▸ Source document
Are there challenges involved in marketing to C-Suites? 

Clearly, there are competing demands for the CEOs but their most typical response is ‘I pay people to handle healthcare.’ They are generally totally unaware that the millions of dollars that they need for their growth initiatives are trapped inside their over-funded healthcare business. In other words, CEOs and C-Suites have no situational awareness of one of the three or four largest business units in their organization.

J&K tends to meet and resonate with CFOs that McKinsey characterizes as performance leaders or growth champions. We provide the equivalent of an X‑ray of a division’s or potential acquisition’s income statement, because we can prospectively identify exploitable opportunities to leverage over‑funded defined-benefit health and welfare plans. J&K takes an ownership stake in the outcomes because if we don’t produce results, then we aren’t compensated.

We have numerous stories and examples defined by a couple of common themes for the most part.  First, most organizations only take action after it becomes necessary for them to make a change – typically as a result of a financial problem. For example, one organization had unexpectedly high medical claims resulting in millions of lost profits causing the executive management team to miss their annual bonuses. They then became very interested in designing an effective SIHRA to generate larger savings.

Second, one of my favorite Peter Drucker quotes is “Culture eats strategy for breakfast.” In our business that equates to the fact that most C-Suites have little situational awareness of opportunities to pivot healthcare OpEx into free cash flow and EBITDA.  It is very common for the C‑Suites to be insulated by a culture where taking the path of least resistance, preservative thinking, and a systemic focus on conformity and incrementalism results in healthcare budget increases and lost profits every year. Many companies, as they become more complex, tend to manage by proxies. A common symptom for companies is that the process becomes the proxy for the results they want. They stop looking at outcomes and just make sure they’re doing the process right. This should be disturbing. Each year the defenders of bad outcomes say things like ‘we beat the peer benchmarks and national benchmarks.

▸ Exercise tasks
• a. List every person or organization named in the text on marketing to C-Suites.
• b. Switch "CEOs" to "chief executives" throughout the part of the text on marketing to C-Suites starting at "Are there challenges" and ending at "in their organization.", and write that part out.
The records that come next have no connection to the text on marketing to C-Suites.

▸ Data section

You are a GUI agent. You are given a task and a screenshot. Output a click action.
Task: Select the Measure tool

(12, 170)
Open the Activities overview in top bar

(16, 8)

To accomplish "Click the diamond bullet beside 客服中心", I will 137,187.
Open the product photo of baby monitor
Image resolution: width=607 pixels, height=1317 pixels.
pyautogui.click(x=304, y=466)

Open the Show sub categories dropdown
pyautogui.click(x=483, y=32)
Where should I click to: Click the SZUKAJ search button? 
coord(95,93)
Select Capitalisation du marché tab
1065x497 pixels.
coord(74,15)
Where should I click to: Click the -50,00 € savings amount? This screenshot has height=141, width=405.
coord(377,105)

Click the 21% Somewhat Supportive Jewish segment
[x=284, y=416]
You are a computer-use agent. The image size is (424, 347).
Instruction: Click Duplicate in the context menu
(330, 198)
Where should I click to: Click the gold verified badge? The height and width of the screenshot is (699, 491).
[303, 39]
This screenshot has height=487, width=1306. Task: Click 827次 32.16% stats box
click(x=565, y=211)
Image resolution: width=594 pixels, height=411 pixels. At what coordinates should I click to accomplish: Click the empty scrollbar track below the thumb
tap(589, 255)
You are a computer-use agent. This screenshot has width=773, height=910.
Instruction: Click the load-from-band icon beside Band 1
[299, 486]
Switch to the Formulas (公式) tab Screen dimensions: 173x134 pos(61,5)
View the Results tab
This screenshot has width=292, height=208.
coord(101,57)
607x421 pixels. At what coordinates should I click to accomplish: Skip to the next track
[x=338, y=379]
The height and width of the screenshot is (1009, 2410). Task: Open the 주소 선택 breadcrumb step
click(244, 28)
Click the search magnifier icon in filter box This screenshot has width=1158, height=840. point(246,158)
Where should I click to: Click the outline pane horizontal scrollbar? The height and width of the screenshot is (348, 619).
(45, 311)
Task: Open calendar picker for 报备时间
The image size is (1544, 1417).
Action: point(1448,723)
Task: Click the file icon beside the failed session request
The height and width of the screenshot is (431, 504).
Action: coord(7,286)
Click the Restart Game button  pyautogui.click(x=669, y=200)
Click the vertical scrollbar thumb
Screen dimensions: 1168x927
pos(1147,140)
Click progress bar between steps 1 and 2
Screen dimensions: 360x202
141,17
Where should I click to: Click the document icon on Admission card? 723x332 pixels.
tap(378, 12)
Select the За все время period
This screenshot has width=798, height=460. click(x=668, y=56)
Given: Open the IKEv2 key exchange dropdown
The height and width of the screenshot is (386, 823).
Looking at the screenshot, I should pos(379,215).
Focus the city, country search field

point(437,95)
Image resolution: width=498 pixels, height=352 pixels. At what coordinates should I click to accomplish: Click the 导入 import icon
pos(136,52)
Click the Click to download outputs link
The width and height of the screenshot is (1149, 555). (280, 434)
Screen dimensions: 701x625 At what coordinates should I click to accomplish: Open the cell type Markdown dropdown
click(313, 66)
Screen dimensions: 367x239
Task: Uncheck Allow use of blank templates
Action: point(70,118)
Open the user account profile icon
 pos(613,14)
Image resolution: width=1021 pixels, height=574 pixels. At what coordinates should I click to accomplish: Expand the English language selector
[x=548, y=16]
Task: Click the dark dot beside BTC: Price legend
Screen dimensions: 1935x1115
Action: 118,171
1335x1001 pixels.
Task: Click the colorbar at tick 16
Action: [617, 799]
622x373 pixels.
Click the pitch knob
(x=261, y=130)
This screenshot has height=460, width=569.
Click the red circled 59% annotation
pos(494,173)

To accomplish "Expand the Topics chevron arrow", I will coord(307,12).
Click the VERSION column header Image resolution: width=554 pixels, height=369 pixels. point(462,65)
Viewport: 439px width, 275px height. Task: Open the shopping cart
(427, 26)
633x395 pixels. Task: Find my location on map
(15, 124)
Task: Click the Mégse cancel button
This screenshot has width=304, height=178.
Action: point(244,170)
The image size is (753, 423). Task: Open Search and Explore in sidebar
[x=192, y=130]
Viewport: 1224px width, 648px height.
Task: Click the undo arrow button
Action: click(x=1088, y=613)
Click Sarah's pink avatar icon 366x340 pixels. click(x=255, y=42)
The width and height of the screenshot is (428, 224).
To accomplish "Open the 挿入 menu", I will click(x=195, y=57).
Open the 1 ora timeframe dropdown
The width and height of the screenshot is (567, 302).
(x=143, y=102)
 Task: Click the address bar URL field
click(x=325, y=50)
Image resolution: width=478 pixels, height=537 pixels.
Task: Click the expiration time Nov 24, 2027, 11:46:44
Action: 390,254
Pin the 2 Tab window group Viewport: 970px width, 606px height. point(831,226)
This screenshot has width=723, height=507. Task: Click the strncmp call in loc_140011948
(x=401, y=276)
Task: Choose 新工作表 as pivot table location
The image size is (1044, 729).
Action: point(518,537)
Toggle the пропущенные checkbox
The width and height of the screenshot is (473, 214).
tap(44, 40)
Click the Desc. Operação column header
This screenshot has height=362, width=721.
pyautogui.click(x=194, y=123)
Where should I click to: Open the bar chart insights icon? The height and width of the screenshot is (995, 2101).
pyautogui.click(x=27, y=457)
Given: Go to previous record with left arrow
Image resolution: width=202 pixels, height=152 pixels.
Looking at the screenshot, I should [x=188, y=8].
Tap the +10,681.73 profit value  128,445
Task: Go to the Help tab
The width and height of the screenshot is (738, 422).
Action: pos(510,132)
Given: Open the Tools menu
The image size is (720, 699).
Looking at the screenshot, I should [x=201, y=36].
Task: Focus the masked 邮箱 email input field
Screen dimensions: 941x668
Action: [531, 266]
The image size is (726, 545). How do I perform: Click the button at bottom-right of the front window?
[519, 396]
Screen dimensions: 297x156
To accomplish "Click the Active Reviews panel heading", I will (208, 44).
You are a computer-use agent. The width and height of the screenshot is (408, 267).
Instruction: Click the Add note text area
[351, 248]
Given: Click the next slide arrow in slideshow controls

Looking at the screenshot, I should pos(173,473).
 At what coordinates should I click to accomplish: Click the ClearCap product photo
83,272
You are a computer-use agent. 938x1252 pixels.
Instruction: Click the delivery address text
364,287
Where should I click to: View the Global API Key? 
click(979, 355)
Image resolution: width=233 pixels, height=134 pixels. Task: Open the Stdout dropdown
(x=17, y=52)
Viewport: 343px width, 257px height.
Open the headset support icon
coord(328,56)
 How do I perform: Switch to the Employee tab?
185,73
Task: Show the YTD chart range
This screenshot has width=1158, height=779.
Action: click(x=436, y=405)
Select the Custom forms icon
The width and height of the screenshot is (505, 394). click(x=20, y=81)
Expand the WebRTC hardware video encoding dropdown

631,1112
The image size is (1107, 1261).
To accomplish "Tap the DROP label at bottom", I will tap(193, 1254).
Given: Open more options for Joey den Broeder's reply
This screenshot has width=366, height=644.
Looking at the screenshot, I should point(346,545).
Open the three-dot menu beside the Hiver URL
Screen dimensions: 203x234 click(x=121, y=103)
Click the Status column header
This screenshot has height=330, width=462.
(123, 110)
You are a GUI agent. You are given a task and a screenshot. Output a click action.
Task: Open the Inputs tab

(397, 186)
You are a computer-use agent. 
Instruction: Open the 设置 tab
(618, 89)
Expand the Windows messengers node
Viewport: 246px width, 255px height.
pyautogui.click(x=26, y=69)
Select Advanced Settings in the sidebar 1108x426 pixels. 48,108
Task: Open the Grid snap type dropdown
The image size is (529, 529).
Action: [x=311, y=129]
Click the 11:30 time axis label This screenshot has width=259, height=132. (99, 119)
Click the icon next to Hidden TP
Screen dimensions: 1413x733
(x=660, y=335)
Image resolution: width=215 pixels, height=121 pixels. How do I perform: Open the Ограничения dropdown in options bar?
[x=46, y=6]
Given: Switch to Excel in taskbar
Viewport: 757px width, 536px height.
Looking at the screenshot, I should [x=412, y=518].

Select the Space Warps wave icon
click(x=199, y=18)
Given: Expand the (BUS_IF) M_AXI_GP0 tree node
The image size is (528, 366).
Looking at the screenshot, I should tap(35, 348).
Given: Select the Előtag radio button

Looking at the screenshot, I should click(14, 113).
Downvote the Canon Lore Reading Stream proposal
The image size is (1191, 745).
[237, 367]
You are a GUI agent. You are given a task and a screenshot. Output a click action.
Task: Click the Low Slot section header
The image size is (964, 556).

▸ Replies
• a. J&K, McKinsey, Peter Drucker

• b.
Are there challenges involved in marketing to C-Suites? 

Clearly, there are competing demands for the chief executives but their most typical response is ‘I pay people to handle healthcare.’ They are generally totally unaware that the millions of dollars that they need for their growth initiatives are trapped inside their over-funded healthcare business. In other words, chief executives and C-Suites have no situational awareness of one of the three or four largest business units in their organization.